OK, these are quite old—from Marcher Lord Press now Enclave Publishing: 2009 & 2010. They are also excellent Christian science fiction. To quote the blurb:
Baden picked up the wrong book.
In the far future, the civilized worlds have finally been freed of the curse of religion. Tolerance now rules the five colonies. Thanks to the secret police, no one has been bothered by so much as a hymn in two generations-much less a Torah, Koran, or that most dangerous of books, a Bible.
Needless to say, the dreaded secret police are not only upset about the discovery of the Bible, but they are also thinking coup—over a duped king. As a group, and in the leadership, they are appallingly nasty.
The world building is exceptional
The politics and culture are done very well without being overwhelming. There’s no feeling of reading an atlas. The technology is loosely covered, almost glossed over in places. This is not hard science fiction.

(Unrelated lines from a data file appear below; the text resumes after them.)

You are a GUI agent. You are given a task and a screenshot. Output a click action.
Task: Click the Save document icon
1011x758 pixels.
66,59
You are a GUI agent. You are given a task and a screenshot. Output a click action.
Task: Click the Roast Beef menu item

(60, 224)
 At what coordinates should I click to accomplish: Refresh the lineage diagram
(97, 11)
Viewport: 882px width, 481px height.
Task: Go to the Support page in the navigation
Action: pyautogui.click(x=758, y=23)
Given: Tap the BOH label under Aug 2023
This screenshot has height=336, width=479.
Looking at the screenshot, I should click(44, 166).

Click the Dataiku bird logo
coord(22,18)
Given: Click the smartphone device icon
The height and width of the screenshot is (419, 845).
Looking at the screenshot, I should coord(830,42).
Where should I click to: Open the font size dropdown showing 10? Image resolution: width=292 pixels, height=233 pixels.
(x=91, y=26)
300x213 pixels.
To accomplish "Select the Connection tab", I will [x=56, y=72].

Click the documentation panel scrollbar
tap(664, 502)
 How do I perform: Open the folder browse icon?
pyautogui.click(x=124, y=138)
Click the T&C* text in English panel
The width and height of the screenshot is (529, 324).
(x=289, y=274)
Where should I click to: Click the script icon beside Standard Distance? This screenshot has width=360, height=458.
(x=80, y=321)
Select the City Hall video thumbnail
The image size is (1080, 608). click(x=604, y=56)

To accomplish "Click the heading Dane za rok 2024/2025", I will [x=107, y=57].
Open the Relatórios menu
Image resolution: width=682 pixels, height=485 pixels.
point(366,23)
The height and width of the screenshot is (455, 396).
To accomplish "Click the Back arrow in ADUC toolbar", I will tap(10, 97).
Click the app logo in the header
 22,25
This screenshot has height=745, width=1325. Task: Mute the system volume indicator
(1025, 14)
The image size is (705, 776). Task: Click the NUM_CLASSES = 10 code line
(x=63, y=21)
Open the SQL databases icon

The romances are underplayed and realistic. The friendships are strong. The families are stronger yet. Their trials are gripping and well rendered.
Spiritually, it’s great fun
Much like the world building, Steve glosses over the details of when and how. I did have a bit of trouble getting into the book because of my conviction that we’re out of here within a few decades—max. Steve just ignores the fact that the Lord hasn’t returned. In fact, with a day of 2602, it’s clear that he hasn’t. But he quickly brings you into his created world and it’s really no problem.
The Christianity is well handled with little stereotypical Bible thumping. If anything, the Christianity is shown as relatively powerless. Nonetheless, God is active and loving. He gets the job done. But this isn’t a book of spiritual power displayed.